‘Reencantar o mundo’ ressignifica as categorias marxistas, reinterpretando-as em uma perspectiva feminista. ‘Acumulação’ é um desses conceitos, assim como ‘reprodução’. ‘Luta de classes’ é um terceiro, inseparável do quarto, ‘capital’. Para Federici, a ‘teoria do valor do trabalho’ ainda é a chave para entender o capitalismo, embora sua leitura feminista redefina o que é trabalho e como o valor é produzido. Ela mostra, por exemplo, que a dívida também é produtiva para o capital: uma poderosa alavanca de acumulação primitiva — empréstimos estudantis, hipotecas, cartões de crédito e microfinanças — e um mecanismo de divisões sociais. A reprodução (educação, assistência médica, pensões) tem sido financeirizada. Esse cenário vem acompanhado de uma deliberada etnografia da vergonha, sintetizada pelo Grameen Bank, que toma até as panelas dos ‘empreendedores’ inocentes e empobrecidos que atrasam os pagamentos. John Milton, autor de Paraíso perdido, o poema épico da Revolução Inglesa, condenava a prática de ‘apreender panelas e frigideiras dos pobres’. Ele também viu a vergonha e a astúcia: primeiro, cercar a terra; depois, apossar-se da panela. (Ou seria o contrário?) Federici toma partido e faz isso de forma distinta dos outros. Existe a escola de ‘recursos comuns’, os comuns sem a luta de classes. Há a escola que enfatiza a informação e o capitalismo cognitivo, mas ignora o trabalho das mulheres na base material da economia cibernética. A escola da ‘crítica da vida cotidiana’ esconde o trabalho interminável e não remunerado das mulheres. A reprodução de um ser humano é não só um projeto coletivo como também o mais intensivo de todos os trabalhos. Aprendemos que ‘as mulheres são as agricultoras de subsistência do mundo. Na África, elas produziam 80% da comida consumida pelas pessoas’. As mulheres são guardiãs da terra e da riqueza comunitária. São também as ‘tecelãs da memória’. Federici olha para o corpo em um continuum com a terra, pois ambos possuem memória histórica e estão implicados na libertação.

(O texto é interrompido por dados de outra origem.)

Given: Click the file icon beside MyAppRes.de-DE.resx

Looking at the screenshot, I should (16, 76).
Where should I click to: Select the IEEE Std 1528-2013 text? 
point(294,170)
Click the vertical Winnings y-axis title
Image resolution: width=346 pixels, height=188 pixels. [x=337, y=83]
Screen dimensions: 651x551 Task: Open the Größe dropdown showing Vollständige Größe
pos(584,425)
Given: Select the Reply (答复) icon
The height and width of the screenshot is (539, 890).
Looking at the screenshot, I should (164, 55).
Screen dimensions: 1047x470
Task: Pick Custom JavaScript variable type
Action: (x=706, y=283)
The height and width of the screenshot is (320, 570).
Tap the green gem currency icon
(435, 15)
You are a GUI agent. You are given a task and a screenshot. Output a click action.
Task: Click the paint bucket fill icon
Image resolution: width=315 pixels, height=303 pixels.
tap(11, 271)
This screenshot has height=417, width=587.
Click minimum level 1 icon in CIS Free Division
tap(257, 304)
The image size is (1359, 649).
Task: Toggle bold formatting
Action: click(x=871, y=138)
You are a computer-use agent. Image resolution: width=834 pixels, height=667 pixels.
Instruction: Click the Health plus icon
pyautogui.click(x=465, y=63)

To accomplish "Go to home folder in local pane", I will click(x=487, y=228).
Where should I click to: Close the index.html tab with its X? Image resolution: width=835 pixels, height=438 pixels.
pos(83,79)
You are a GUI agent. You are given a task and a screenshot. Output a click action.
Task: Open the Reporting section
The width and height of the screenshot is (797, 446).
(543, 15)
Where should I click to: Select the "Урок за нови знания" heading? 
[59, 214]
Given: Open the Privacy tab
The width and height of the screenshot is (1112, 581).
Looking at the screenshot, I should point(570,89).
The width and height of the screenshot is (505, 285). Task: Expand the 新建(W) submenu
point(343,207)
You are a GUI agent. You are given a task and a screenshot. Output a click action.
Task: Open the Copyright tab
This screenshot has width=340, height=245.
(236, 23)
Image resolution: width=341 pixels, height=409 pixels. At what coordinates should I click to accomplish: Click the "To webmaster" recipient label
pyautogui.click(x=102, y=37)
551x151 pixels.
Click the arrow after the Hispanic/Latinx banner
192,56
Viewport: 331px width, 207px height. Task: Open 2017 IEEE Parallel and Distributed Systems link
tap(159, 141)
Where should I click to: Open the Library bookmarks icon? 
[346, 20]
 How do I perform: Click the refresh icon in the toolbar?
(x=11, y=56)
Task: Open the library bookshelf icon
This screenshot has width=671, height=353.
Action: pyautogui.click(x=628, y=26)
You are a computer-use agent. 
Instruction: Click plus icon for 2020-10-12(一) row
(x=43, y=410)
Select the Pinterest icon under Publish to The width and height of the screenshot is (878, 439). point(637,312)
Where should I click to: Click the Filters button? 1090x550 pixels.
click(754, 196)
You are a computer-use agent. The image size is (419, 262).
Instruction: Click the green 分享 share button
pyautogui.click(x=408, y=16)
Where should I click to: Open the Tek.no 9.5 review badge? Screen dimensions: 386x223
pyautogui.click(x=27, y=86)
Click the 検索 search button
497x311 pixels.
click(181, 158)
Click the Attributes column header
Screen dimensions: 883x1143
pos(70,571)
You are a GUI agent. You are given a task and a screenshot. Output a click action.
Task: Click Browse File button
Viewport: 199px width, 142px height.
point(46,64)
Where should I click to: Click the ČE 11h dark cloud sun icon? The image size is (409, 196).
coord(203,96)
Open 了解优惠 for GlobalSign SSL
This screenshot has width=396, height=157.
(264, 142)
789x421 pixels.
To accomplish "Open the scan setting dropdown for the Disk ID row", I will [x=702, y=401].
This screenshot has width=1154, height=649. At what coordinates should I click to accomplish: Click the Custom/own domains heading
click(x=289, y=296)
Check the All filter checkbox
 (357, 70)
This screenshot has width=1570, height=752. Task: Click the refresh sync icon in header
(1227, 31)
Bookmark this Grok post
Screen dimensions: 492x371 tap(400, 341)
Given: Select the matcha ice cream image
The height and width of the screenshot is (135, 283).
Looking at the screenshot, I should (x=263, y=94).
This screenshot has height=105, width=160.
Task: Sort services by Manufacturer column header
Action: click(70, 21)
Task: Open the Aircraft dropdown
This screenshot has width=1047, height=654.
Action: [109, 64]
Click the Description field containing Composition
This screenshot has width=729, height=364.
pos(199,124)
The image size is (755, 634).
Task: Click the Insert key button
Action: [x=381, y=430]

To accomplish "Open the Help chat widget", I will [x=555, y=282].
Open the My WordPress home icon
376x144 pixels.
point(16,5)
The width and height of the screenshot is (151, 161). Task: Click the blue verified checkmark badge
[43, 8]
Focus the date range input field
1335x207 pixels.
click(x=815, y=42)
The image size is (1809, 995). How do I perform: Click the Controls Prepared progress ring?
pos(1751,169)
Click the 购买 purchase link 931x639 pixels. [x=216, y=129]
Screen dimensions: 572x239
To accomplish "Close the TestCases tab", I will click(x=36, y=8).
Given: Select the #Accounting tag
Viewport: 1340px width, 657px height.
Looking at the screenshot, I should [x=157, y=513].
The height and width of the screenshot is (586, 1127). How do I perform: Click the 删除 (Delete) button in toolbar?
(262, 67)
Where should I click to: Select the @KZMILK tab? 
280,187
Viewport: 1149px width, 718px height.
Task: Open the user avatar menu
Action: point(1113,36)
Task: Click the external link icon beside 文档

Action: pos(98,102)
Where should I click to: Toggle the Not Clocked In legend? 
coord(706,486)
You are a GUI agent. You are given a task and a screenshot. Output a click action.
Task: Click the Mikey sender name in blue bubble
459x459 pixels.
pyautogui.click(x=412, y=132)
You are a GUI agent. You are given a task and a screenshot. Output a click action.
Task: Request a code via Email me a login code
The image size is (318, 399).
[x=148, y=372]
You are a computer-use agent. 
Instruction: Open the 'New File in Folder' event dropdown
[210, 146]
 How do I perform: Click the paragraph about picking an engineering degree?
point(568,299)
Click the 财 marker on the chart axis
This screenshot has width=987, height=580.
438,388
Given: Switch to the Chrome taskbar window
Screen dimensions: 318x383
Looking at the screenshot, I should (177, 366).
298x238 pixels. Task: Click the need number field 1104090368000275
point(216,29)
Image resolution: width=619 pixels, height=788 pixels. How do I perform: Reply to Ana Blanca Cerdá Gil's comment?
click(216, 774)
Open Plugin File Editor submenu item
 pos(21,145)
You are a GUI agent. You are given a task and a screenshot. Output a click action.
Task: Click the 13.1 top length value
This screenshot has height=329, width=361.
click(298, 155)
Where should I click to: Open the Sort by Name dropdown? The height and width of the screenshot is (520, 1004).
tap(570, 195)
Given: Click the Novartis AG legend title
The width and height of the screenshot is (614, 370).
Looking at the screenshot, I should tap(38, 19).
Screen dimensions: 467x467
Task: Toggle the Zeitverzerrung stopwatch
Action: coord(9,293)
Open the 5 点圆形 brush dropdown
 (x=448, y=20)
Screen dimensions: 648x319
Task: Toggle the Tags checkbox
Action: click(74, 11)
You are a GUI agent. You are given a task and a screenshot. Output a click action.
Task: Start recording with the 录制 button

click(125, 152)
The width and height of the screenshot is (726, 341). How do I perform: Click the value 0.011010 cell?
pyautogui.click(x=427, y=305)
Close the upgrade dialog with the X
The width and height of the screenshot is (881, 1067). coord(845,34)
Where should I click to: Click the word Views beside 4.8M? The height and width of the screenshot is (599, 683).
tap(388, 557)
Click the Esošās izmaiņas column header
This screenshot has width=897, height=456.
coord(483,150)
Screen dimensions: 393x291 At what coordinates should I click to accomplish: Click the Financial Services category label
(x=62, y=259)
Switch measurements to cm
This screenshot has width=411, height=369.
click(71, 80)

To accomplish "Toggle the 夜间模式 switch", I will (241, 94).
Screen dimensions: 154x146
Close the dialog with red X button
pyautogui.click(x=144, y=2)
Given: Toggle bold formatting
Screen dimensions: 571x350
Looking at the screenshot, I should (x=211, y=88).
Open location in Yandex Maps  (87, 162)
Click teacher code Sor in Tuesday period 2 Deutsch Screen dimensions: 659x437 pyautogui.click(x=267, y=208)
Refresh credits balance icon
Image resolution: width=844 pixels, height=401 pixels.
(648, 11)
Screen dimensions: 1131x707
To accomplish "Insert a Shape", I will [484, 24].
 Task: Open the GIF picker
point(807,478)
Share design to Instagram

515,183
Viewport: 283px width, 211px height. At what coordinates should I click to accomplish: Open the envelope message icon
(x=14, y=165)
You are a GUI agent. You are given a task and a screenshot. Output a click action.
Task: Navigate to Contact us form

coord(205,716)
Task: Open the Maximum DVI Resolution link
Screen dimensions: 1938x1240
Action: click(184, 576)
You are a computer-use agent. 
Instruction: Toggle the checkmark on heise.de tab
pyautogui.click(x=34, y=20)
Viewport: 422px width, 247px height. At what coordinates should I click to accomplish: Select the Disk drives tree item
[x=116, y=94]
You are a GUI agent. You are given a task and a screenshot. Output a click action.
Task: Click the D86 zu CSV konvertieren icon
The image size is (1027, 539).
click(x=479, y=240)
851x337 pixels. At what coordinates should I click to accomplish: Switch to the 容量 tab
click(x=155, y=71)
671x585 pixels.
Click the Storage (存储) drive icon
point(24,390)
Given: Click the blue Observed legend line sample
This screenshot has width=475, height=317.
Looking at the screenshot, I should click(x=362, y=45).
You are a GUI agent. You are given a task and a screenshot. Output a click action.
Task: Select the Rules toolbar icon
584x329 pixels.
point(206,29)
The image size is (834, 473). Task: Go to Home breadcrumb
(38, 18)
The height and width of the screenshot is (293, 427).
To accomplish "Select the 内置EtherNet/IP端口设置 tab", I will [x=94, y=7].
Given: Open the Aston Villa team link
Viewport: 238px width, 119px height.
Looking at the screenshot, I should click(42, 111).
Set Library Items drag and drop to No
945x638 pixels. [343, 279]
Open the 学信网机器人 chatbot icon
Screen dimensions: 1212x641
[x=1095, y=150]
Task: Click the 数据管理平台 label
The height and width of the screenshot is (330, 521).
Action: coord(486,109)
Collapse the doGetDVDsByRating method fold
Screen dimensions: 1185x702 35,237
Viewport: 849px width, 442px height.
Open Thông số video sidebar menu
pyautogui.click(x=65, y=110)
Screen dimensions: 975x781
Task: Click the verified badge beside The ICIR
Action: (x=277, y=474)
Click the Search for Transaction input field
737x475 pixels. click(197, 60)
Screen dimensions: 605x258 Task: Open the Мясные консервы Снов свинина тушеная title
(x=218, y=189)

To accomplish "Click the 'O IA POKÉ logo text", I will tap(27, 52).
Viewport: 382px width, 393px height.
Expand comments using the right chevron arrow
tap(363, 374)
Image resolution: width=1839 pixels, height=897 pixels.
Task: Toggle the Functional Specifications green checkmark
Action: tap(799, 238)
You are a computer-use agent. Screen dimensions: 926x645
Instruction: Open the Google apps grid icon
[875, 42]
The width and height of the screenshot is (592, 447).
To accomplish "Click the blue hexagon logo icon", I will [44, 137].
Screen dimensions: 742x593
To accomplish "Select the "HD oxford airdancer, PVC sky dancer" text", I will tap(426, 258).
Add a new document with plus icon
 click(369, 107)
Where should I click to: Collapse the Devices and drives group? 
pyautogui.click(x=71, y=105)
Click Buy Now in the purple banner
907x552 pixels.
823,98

— Peter Linebaugh, no prefácio
Sobre el autor
Silvia Federici é uma intelectual militante de tradição feminista marxista autônoma. Nascida na cidade italiana de Parma em 1942, mudou-se para os Estados Unidos em 1967, onde foi cofundadora do International Feminist Collective (coletivo internacional feminista), participou da Wages for Housework Campaign (Campanha por um salário para o trabalho doméstico) e contribuiu com o Midnight Notes Collective (coletivo notas da meia-noite). Durante os anos 1980 foi professora na Universidade de Port Harcourt, na Nigéria, onde acompanhou a organização feminista Women in Nigeria (mulheres na Nigéria) e contribuiu para a criação do Committee for Academic Freedom in Africa (comitê para a liberdade acadêmica na África). Na Nigéria, pôde ainda presenciar a implementação de uma série de ajustes estruturais patrocinada pelo Fundo Monetário Internacional e pelo Banco Mundial. Atualmente, Silvia Federici é professora emérita da Universidade de Hofstra, em Nova York. É autora de Calibã e a bruxa: mulheres, corpo e acumulação primitiva (Elefante, 2017) e O ponto zero da revolução: trabalho doméstico, reprodução e luta feminista (Elefante, 2019).